===== DATASET =====

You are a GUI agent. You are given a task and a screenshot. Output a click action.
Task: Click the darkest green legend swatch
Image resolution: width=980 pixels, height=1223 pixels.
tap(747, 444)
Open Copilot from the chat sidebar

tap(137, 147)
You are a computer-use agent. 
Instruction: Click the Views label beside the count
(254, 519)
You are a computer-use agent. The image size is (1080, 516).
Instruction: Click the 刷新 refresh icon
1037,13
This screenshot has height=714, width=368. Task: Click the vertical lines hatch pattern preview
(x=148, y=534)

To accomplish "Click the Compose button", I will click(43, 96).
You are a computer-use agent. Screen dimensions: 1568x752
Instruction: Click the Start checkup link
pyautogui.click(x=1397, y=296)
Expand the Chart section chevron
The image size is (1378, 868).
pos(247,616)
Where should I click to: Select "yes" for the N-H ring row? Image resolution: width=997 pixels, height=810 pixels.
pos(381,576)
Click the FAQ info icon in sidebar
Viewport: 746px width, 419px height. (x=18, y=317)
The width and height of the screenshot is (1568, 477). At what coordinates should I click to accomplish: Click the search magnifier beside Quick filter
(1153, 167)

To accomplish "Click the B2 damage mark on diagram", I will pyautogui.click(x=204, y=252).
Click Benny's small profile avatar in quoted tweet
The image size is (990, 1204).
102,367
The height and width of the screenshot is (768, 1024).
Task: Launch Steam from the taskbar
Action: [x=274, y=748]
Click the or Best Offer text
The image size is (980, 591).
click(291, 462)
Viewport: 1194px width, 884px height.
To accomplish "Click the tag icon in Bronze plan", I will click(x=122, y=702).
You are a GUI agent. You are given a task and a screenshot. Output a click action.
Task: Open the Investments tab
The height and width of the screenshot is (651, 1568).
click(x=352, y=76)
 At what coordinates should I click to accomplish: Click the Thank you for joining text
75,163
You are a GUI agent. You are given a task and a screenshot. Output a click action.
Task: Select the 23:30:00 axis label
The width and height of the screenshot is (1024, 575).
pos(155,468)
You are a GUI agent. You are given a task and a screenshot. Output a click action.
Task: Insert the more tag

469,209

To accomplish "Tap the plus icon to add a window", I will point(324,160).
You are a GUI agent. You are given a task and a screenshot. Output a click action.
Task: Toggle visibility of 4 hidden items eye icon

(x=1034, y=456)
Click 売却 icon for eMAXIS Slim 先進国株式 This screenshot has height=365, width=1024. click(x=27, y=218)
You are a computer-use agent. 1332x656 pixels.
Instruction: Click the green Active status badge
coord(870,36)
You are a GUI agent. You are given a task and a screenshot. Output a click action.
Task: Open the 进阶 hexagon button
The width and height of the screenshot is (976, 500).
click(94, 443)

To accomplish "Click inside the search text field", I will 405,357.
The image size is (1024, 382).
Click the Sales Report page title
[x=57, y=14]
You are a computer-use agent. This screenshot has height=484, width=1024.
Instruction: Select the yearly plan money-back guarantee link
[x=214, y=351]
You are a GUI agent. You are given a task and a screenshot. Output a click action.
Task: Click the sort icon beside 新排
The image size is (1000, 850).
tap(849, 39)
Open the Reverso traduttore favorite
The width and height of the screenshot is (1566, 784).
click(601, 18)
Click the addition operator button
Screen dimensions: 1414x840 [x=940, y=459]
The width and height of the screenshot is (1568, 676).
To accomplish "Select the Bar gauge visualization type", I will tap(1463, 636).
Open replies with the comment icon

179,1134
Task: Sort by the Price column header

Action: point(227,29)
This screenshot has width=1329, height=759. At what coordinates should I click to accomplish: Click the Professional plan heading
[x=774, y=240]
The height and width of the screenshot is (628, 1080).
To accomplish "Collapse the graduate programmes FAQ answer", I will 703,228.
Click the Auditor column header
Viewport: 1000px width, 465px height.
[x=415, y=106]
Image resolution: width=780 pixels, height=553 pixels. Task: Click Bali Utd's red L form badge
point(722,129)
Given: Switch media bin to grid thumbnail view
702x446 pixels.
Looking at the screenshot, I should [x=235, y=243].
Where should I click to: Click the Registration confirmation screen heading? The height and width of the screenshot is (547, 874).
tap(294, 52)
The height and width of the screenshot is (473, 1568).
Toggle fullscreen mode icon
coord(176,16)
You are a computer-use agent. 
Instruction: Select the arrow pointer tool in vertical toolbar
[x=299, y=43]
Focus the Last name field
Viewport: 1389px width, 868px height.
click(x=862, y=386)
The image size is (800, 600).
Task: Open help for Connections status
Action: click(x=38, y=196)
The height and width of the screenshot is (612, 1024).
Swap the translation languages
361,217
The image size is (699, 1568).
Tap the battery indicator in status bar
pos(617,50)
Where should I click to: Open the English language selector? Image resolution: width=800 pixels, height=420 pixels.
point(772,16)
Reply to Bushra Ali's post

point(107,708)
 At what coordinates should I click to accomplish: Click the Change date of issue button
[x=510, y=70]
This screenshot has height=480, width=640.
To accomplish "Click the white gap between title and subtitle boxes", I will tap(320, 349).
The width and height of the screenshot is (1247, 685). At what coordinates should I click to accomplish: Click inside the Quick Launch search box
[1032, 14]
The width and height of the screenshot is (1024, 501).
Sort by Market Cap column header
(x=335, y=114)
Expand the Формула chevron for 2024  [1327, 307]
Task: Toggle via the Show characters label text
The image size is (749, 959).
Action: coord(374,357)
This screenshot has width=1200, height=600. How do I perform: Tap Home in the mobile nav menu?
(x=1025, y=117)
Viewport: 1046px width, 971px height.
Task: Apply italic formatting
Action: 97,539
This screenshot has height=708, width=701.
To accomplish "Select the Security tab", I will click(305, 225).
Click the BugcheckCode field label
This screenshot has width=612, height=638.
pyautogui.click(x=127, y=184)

=====

__WHAT YOU SHOULD DO__
Your answer must be the line holding "The width and height of the screenshot is (1247, 685)." and every later line of the entries above, written out exactly, and nothing else.

__RESPONSE__
The width and height of the screenshot is (1247, 685). At what coordinates should I click to accomplish: Click inside the Quick Launch search box
[1032, 14]
The width and height of the screenshot is (1024, 501).
Sort by Market Cap column header
(x=335, y=114)
Expand the Формула chevron for 2024  [1327, 307]
Task: Toggle via the Show characters label text
The image size is (749, 959).
Action: coord(374,357)
This screenshot has width=1200, height=600. How do I perform: Tap Home in the mobile nav menu?
(x=1025, y=117)
Viewport: 1046px width, 971px height.
Task: Apply italic formatting
Action: 97,539
This screenshot has height=708, width=701.
To accomplish "Select the Security tab", I will click(305, 225).
Click the BugcheckCode field label
This screenshot has width=612, height=638.
pyautogui.click(x=127, y=184)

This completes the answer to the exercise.